8. THE 256th DESCENDANT (2)

4.3K 248 1
                                    

Jika biasanya perdebatan dalam sebuah hubungan selalu dimenangkan oleh pihak wanita, maka berbanding terbalik dengan keluarga Cakrawangsa. Setiap perdebatan yang terjadi dalam keluarga ini, baik mendebatkan masalah besar maupun sepele, pasti selalu dimenangkan oleh pihak pria. Pria di keluarga Cakrawangsa sangat dominan. Semua hal selalu pria yang menang. Tugas wanita di keluarga Cakrawangsa hanyalah menurut, menuruti apa saja yang diminta oleh pihak pria.

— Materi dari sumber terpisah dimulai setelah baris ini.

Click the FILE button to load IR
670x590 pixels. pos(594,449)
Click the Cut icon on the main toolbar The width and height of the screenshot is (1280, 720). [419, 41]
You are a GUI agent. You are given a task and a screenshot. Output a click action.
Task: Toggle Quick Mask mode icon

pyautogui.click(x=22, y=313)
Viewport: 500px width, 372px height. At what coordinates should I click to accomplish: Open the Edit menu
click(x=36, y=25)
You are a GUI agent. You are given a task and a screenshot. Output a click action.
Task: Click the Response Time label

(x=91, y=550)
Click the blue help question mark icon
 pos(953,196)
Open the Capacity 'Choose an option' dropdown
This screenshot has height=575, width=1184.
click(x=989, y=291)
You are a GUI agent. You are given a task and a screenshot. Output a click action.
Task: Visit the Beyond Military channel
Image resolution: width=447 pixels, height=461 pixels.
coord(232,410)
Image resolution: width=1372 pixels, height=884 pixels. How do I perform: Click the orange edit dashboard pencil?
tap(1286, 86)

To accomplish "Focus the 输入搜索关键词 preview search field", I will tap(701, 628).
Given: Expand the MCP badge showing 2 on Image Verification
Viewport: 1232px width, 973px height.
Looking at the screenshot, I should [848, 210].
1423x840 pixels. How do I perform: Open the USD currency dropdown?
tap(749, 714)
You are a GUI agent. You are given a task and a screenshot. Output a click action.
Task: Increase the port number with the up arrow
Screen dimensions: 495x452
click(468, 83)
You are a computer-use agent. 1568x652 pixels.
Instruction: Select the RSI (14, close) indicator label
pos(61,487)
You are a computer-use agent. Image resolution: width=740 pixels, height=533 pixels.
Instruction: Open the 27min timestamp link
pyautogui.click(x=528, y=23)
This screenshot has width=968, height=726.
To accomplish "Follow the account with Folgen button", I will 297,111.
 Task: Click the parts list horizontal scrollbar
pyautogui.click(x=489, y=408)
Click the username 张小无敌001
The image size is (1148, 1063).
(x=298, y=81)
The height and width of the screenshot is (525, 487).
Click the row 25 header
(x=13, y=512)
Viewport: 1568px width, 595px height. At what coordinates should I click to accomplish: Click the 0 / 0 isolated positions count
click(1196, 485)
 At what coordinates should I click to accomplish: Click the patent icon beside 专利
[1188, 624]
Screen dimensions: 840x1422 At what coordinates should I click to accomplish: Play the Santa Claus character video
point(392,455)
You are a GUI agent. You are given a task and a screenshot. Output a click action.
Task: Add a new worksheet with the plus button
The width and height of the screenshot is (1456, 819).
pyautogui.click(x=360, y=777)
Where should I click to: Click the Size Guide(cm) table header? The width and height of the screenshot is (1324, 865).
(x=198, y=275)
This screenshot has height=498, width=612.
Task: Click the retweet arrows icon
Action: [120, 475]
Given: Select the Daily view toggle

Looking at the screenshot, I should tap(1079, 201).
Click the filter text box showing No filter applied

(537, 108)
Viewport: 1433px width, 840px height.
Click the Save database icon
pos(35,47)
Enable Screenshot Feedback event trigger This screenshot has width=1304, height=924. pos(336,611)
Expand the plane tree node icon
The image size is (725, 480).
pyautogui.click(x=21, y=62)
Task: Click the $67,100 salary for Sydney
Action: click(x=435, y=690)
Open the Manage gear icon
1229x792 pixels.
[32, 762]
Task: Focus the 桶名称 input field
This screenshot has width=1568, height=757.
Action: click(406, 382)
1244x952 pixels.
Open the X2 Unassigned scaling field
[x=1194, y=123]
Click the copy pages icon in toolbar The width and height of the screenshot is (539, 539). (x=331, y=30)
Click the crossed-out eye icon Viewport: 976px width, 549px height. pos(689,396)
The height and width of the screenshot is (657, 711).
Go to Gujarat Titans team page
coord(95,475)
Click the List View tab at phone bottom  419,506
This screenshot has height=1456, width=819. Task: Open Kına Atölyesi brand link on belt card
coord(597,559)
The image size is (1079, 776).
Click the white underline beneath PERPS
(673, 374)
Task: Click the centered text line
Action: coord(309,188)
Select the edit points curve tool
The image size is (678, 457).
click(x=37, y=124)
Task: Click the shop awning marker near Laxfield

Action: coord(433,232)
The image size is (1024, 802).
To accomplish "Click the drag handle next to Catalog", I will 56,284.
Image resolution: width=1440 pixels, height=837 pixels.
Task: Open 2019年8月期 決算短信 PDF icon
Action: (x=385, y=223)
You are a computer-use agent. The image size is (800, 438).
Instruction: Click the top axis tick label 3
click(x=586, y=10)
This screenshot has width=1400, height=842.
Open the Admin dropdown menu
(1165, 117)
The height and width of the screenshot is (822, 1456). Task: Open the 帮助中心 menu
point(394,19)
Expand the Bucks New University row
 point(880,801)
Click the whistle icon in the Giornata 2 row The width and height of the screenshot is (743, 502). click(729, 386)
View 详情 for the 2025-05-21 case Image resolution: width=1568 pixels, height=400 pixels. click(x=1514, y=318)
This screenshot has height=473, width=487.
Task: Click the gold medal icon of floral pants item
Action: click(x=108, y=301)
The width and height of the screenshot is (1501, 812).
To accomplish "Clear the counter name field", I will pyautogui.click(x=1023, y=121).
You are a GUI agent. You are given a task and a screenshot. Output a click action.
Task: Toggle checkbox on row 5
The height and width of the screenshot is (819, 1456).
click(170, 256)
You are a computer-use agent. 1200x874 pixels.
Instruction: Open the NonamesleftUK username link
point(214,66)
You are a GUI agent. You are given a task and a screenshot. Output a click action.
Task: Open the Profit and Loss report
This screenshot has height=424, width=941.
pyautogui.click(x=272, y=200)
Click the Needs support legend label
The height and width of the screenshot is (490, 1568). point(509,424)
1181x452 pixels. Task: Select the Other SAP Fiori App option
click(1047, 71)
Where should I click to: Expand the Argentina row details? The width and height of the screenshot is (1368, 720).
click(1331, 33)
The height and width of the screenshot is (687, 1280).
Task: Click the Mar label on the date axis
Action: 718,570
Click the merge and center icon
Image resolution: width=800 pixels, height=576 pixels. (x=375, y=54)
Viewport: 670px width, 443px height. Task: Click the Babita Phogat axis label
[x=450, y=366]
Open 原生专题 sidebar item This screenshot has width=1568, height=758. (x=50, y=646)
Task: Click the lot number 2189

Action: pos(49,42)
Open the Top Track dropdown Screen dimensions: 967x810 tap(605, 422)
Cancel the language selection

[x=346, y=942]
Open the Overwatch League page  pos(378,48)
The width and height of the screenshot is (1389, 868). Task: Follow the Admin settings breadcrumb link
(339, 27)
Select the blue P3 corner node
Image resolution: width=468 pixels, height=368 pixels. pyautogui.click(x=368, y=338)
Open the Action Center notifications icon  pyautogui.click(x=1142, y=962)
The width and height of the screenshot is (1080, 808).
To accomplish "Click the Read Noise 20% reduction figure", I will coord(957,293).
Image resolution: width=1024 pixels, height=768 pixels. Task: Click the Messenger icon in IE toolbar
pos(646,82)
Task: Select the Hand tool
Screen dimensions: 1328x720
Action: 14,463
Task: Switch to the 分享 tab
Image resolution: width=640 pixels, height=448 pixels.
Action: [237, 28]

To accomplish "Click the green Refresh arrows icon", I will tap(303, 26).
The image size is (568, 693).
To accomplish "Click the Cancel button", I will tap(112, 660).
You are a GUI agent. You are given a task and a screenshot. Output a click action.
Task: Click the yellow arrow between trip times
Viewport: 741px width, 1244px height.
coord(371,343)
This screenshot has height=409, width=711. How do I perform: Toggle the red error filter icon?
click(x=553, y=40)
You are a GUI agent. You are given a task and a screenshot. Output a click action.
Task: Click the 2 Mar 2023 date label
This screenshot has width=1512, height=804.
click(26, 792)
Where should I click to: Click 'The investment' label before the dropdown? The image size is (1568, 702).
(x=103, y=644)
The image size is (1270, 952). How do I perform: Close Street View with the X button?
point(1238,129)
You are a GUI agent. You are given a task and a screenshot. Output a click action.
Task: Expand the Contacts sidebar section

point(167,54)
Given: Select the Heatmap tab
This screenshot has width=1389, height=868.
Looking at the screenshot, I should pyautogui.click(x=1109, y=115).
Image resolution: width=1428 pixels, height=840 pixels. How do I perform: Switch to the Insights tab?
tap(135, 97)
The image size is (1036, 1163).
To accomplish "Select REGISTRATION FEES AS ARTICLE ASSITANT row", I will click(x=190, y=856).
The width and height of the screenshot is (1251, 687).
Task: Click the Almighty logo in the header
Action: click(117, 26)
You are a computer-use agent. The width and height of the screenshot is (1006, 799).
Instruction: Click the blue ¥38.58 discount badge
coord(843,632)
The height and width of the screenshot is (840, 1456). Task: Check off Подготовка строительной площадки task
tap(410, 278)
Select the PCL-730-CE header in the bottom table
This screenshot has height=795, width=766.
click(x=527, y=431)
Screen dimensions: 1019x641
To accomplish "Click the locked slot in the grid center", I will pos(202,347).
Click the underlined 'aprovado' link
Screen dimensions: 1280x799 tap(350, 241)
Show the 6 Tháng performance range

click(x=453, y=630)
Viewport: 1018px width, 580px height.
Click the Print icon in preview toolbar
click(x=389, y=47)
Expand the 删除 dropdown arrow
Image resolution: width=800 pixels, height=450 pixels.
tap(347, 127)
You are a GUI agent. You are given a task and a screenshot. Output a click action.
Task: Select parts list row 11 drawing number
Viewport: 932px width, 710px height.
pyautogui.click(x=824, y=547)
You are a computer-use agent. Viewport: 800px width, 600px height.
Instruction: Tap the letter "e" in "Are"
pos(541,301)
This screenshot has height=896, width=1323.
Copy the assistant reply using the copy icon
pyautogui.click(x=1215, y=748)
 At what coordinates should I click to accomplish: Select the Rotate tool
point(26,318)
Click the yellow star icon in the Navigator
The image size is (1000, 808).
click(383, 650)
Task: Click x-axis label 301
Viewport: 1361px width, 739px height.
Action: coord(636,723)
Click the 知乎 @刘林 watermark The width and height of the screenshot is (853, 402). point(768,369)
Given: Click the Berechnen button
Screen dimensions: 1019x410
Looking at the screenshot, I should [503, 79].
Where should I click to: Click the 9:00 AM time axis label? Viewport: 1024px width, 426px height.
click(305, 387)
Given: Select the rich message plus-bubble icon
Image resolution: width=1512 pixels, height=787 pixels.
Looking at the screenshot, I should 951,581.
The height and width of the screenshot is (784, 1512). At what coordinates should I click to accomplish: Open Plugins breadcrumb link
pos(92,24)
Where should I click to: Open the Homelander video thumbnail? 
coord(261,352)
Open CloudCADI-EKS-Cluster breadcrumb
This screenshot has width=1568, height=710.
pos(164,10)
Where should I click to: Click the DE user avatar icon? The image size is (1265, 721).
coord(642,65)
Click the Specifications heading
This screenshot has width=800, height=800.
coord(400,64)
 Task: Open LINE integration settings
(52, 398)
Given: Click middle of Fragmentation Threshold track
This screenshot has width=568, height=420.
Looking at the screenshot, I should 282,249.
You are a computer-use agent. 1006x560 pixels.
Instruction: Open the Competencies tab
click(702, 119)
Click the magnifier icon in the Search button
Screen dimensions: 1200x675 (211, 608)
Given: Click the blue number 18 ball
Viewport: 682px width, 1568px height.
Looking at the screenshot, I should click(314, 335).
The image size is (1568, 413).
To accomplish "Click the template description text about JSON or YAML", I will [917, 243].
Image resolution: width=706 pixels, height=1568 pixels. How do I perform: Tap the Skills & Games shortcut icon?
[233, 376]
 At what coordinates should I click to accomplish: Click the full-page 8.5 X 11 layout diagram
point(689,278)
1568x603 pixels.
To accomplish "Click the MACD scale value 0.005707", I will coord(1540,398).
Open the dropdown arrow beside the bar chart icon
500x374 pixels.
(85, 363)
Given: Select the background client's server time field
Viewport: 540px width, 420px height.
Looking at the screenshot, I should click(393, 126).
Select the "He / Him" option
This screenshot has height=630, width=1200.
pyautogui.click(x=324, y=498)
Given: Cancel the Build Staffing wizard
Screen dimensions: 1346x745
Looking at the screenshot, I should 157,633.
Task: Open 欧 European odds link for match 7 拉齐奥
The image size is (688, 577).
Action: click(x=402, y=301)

Seperti saat ini, perdebatan antara Ardian Rifaai Cakrawangsa dengan istrinya—Miran Nasa Cakrawangsa. Miran masih tidak percaya jika Ian akan menumbalkan putri mereka, sesuai dengan perjanjian Cakrawangsa. Tetapi, karena seorang pria di keluarga Cakrawangsa lebih dominan, maka Miran tidak bisa berbuat apa-apa selain menyesali pernikahannya dengan Ian.

Ini pertama kalinya aku mendapatkan anak perempuan yang rupanya akan mirip denganku, tapi keluarga suamiku yang gila ini malah mau menumbalkan putriku? batin Miran.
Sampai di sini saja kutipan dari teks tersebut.